Virus, 35 italiani su nave bloccata in Giappone

L'Unità di Crisi della Farnesina e l'ambasciata d'Italia a Tokyo, in stretto raccordo con le autorità locali, seguono il caso con la massima attenzione e sono in contatto con i nostri connazionali per prestare ogni possibile assistenza.

La nave, dunque, ha attraccato nella baia di Yokohama per permettere al personale sanitario di effettuare i controlli sui 2.666 passeggeri e i 1.045 membri dell'equipaggio. Al momento, a bordo sono 20 le persone che hanno contratto il virus.

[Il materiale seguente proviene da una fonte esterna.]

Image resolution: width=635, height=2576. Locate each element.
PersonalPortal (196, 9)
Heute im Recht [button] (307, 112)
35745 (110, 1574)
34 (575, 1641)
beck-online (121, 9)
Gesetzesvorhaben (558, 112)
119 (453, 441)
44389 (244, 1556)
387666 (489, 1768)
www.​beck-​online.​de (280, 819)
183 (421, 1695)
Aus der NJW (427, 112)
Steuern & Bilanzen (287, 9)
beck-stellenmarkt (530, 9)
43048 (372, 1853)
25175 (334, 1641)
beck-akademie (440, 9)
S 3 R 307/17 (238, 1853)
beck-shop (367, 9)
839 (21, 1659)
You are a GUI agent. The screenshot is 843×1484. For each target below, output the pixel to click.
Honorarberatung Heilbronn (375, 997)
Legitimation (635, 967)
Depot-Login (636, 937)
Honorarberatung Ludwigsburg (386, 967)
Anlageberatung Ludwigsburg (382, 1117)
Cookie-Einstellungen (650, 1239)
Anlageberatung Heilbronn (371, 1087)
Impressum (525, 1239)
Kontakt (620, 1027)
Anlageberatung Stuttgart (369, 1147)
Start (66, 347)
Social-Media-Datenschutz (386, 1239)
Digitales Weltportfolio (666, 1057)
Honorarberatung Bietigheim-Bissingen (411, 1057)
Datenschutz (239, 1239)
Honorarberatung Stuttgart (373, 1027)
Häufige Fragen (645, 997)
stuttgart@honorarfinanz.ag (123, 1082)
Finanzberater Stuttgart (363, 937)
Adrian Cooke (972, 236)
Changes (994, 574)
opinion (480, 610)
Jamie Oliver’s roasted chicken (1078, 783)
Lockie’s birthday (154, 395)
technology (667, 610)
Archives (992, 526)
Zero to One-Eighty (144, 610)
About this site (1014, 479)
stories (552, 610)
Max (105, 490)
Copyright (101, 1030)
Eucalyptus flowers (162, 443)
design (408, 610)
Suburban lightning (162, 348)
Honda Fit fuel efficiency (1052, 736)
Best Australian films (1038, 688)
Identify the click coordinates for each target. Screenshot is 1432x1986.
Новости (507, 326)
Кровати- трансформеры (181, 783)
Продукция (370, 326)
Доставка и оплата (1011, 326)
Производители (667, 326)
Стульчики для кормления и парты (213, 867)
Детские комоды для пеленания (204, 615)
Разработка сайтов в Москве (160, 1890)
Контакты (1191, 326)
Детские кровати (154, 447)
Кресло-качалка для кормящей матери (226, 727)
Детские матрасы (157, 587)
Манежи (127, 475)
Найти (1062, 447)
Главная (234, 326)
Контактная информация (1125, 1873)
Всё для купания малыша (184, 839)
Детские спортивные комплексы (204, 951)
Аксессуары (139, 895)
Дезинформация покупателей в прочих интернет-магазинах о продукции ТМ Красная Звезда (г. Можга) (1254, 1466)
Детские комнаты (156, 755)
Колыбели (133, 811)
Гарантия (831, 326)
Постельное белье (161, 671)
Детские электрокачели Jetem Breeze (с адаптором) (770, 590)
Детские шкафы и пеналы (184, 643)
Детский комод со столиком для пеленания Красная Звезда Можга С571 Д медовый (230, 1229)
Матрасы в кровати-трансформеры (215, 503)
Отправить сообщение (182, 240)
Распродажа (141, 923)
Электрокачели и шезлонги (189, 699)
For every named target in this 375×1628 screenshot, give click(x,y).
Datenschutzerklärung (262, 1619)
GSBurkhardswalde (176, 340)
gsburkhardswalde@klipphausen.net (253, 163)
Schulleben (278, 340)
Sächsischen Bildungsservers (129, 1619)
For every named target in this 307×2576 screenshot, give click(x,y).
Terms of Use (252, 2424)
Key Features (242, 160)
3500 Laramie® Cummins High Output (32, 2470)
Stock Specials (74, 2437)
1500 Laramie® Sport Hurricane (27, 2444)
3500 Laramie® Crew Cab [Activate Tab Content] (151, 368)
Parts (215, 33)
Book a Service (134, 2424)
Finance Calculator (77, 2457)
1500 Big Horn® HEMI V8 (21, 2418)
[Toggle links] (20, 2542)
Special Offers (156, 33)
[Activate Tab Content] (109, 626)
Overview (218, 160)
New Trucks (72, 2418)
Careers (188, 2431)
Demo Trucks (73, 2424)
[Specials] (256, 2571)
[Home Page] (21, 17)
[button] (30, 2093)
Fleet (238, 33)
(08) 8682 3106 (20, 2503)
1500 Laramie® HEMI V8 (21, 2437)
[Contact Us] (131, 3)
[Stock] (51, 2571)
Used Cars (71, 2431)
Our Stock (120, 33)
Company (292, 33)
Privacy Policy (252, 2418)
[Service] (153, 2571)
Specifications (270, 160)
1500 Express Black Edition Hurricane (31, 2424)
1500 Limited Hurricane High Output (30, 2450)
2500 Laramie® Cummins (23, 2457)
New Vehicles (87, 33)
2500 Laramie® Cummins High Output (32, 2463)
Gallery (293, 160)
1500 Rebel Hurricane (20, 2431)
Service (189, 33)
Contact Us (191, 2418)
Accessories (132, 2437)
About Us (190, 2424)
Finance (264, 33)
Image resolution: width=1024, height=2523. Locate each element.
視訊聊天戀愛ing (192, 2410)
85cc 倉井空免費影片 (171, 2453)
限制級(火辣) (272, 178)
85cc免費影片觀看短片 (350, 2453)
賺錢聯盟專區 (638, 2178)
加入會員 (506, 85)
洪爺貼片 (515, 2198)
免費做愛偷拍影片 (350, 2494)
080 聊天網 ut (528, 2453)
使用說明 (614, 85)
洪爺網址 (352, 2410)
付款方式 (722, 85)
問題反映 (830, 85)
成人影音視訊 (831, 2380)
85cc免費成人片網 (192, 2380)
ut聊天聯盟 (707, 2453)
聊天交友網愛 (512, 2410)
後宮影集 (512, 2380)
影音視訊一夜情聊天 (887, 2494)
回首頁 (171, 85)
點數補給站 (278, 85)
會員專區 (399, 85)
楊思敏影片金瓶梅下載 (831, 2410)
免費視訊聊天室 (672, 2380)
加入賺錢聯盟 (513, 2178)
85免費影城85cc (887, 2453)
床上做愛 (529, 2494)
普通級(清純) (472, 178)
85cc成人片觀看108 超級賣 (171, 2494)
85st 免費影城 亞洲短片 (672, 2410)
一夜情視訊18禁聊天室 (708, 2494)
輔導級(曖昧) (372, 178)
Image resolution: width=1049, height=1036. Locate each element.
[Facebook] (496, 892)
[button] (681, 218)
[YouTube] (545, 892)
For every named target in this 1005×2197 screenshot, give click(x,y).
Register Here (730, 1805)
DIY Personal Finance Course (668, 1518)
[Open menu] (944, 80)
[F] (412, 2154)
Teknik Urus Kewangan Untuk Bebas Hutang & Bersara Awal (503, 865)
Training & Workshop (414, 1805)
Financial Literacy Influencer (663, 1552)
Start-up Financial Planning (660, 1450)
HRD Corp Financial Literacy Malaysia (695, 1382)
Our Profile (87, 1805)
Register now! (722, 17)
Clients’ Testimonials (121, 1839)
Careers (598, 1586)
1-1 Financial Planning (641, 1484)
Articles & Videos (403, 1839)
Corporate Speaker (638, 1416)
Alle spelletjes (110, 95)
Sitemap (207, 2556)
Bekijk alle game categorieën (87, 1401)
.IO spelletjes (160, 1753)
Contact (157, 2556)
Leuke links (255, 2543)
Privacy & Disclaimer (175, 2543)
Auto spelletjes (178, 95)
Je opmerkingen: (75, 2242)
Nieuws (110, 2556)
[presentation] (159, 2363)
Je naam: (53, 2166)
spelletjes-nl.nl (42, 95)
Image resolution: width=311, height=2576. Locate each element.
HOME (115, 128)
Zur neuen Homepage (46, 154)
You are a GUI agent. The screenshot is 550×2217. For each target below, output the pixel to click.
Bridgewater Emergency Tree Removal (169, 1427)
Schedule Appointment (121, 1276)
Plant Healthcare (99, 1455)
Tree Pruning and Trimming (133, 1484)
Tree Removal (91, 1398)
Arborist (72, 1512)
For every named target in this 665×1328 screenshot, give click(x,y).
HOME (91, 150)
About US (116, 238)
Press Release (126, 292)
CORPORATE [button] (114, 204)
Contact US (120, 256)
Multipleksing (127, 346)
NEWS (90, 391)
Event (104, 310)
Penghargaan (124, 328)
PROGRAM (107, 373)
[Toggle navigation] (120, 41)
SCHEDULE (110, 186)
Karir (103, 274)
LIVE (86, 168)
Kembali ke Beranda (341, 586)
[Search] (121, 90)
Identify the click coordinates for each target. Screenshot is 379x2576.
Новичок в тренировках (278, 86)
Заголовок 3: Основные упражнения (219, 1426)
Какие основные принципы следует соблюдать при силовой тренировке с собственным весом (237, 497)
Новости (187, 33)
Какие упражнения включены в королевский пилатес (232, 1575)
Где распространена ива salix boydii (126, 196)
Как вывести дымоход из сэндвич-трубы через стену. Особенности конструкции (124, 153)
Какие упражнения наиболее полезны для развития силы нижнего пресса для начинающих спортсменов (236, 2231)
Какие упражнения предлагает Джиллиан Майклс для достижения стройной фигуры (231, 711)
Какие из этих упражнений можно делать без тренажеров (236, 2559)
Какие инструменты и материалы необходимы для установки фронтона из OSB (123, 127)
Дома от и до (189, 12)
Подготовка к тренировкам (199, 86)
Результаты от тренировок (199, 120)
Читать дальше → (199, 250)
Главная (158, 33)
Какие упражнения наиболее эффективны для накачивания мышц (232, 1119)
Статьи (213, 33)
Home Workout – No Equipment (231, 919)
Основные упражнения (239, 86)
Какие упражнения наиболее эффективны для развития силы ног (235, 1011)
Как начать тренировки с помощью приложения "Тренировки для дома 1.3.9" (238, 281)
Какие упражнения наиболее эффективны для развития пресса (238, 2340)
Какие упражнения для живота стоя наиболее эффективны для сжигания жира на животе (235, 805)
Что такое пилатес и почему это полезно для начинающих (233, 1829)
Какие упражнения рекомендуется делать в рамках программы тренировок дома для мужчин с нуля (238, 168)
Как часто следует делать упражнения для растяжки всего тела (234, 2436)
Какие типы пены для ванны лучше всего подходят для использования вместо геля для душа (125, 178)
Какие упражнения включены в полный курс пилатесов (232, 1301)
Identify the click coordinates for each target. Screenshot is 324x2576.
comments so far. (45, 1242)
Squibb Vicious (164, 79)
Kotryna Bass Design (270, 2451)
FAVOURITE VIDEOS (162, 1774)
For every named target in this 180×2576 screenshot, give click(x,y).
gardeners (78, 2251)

Il passeggero di 80 anni, risultato positivo al coronavirus, "non si era sottoposto a visita medica all'interno della nave mentre navigava con noi", ha precisato la Carnival Japan in una nota. Lo comunica la Farnesina confermando che sono 35 i cittadini italiani, tra equipaggio e passeggeri, sulla nave da crociera in Giappone dove si sono registrati casi di coronavirus. "Le dieci persone che sono risultate positive sono state portate via dalla nave - ha aggiunto - e, con l'aiuto della guardia costiera, li abbiamo inviati alle strutture mediche". Il capo dell'esecutivo dell'ex colonia portoghese, Ho Iat Seng, ha riferito che tutti i casinò - industria principale della città - chiuderanno al pubblico e che ci saranno riduzione ai servizi pubblici ed ai trasporti. Il Giappone aveva messo due giorni fa la nave in quarantena perché alcune persone a bordo avevano sviluppato i sintomi del famigerato morbo dopo lo sbarco di un contagiato a Hong Kong il 25 gennaio scorso.

L'uomo si è imbarcato il 20 di gennaio a Yokohama, per poi scendere dalla "Diamond Princess" cinque giorni dopo a Hong Kong.

La nave da crociera è della compagnia "Princess Cruises".